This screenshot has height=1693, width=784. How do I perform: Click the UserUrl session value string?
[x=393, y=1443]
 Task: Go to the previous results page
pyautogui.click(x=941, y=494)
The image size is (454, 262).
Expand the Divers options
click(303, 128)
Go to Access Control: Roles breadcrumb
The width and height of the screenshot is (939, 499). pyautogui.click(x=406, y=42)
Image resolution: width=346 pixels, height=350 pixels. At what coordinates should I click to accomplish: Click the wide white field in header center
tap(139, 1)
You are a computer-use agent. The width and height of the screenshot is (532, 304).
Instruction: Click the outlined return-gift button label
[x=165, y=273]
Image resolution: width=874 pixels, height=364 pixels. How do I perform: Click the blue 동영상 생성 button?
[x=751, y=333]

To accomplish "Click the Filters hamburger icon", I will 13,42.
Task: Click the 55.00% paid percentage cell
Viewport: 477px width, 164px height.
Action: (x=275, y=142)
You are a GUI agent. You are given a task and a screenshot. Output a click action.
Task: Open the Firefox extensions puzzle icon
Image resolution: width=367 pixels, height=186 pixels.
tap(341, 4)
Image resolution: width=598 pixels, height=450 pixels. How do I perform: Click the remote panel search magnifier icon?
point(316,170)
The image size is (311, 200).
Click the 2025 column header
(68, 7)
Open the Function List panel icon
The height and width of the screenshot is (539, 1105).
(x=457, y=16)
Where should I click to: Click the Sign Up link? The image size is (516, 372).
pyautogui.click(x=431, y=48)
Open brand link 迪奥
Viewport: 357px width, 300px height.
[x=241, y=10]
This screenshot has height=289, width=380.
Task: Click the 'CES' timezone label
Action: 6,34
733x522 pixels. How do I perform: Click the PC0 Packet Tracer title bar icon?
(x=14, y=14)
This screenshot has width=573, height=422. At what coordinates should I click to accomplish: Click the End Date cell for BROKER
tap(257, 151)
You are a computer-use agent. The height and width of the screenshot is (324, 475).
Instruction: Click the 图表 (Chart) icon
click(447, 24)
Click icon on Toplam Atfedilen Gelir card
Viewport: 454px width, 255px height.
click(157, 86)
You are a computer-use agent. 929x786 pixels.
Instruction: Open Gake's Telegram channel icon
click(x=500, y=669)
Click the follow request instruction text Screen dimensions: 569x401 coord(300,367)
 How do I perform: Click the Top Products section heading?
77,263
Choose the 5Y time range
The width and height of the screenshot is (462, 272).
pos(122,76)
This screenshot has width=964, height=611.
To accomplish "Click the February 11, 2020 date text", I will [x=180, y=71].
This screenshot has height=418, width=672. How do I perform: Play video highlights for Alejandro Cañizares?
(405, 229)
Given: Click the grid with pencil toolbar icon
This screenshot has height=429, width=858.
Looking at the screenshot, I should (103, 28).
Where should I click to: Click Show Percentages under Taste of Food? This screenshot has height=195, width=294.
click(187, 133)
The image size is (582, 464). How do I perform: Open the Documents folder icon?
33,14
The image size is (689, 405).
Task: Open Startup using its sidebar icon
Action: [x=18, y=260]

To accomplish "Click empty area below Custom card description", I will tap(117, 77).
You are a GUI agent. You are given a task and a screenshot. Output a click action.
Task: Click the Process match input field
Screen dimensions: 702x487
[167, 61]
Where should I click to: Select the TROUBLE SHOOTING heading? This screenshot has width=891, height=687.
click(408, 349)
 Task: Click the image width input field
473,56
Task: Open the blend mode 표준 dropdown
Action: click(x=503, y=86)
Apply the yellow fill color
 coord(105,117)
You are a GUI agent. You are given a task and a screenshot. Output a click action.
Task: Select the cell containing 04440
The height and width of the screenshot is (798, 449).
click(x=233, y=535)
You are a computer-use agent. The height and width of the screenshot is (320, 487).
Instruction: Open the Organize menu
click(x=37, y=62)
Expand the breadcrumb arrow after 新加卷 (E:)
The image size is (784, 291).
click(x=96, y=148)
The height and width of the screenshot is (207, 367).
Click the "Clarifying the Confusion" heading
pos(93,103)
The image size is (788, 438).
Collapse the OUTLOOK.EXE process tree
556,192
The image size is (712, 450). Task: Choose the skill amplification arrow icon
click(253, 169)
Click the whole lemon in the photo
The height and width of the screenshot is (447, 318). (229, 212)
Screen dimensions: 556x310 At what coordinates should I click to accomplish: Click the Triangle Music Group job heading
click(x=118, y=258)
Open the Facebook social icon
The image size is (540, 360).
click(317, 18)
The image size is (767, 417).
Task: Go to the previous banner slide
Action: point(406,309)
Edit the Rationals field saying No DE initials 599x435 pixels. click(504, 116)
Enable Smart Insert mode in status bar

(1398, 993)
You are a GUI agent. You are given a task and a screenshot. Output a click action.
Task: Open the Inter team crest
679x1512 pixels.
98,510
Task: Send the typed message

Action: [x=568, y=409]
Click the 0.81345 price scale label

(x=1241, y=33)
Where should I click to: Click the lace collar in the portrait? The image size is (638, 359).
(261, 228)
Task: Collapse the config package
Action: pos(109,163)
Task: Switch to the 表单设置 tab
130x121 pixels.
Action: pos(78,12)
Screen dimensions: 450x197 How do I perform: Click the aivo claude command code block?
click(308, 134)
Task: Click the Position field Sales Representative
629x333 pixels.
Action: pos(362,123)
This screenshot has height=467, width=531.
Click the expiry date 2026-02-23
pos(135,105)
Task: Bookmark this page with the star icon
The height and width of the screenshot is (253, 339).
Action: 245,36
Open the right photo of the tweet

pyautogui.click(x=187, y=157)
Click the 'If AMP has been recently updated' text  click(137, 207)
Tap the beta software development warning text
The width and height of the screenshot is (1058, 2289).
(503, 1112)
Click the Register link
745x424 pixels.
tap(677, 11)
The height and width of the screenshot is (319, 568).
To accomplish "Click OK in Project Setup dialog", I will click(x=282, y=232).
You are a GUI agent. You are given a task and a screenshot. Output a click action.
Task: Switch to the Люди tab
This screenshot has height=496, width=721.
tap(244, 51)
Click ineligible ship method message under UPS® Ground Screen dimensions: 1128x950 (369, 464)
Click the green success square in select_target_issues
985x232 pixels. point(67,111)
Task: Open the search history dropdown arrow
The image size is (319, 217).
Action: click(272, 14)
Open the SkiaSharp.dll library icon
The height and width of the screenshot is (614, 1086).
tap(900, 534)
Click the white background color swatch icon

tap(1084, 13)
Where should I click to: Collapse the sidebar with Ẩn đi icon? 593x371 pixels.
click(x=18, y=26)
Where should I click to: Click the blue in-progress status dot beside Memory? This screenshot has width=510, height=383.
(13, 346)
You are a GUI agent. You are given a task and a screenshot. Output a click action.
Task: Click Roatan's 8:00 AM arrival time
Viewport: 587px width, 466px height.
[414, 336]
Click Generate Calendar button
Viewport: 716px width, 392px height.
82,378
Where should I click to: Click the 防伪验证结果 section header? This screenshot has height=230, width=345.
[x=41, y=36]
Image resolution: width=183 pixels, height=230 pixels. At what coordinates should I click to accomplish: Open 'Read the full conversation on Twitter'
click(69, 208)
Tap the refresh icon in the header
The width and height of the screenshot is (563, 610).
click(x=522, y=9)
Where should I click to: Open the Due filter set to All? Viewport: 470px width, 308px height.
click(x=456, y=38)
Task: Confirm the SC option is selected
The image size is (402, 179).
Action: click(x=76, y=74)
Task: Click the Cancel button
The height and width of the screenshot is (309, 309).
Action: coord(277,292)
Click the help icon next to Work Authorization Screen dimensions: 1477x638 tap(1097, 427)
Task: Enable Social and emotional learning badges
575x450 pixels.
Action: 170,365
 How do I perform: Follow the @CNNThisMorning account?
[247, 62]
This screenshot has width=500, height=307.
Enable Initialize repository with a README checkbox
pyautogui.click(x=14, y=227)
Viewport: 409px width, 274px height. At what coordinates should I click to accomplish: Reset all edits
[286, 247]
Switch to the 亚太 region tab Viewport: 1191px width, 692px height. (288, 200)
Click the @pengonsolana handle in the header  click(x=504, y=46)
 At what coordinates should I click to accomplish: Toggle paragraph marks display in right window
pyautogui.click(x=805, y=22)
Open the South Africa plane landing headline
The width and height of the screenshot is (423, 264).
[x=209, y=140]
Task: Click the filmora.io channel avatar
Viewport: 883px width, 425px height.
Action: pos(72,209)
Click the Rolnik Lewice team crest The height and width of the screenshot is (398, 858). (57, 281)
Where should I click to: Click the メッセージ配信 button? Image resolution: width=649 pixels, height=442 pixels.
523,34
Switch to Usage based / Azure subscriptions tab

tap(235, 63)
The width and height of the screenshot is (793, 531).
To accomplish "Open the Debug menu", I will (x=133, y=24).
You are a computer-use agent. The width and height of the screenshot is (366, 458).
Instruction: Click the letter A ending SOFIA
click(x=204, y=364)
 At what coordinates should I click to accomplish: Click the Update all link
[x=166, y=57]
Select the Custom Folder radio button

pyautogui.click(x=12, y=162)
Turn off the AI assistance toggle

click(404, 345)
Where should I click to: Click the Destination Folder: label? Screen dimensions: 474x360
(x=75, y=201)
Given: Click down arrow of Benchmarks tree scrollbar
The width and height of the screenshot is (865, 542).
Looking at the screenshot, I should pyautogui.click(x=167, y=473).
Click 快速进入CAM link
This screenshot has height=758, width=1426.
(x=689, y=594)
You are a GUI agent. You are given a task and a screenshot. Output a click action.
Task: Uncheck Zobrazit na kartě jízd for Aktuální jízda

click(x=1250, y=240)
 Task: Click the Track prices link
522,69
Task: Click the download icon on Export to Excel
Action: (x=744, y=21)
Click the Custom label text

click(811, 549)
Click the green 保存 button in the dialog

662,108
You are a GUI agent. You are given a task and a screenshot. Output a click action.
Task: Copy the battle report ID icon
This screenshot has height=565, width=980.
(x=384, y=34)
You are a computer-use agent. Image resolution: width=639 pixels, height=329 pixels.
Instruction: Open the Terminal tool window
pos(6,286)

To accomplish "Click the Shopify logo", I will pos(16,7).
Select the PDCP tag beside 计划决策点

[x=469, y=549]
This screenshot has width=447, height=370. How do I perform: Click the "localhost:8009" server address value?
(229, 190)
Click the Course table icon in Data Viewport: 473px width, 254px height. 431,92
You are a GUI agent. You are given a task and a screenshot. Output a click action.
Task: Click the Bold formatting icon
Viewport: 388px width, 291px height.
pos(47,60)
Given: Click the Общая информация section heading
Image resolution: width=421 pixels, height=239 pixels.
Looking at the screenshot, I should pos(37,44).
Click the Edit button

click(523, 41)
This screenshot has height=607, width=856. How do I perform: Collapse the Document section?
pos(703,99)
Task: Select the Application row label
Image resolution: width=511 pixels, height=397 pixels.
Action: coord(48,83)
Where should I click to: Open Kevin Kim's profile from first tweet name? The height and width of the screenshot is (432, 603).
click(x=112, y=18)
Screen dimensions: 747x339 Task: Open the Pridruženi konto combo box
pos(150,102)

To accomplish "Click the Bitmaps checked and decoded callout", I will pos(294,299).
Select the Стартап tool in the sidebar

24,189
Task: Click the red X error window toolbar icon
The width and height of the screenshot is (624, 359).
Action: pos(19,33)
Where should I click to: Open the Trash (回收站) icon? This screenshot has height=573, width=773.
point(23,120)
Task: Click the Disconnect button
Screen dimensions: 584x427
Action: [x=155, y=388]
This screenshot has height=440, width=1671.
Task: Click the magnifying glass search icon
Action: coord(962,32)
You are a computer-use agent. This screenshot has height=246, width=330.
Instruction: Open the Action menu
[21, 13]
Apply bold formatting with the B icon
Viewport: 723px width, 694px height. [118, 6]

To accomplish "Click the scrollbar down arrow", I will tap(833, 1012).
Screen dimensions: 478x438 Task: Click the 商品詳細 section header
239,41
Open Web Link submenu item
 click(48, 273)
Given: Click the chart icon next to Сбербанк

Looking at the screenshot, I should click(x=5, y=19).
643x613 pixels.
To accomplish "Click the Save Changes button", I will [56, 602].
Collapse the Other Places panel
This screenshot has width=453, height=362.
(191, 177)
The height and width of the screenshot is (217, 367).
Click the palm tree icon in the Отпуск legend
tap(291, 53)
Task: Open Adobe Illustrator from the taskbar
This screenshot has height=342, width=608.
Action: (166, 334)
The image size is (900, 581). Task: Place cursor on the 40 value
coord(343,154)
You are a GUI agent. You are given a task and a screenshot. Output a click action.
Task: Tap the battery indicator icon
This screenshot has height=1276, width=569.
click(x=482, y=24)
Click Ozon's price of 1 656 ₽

▶ [What you should do]: Copy exactly, please, the span of lines that begins at the line with "This screenshot has height=342, width=608." and ends at the last line of the data, both included.

▶ [Task answer]:
This screenshot has height=342, width=608.
Action: (166, 334)
The image size is (900, 581). Task: Place cursor on the 40 value
coord(343,154)
You are a GUI agent. You are given a task and a screenshot. Output a click action.
Task: Tap the battery indicator icon
This screenshot has height=1276, width=569.
click(x=482, y=24)
Click Ozon's price of 1 656 ₽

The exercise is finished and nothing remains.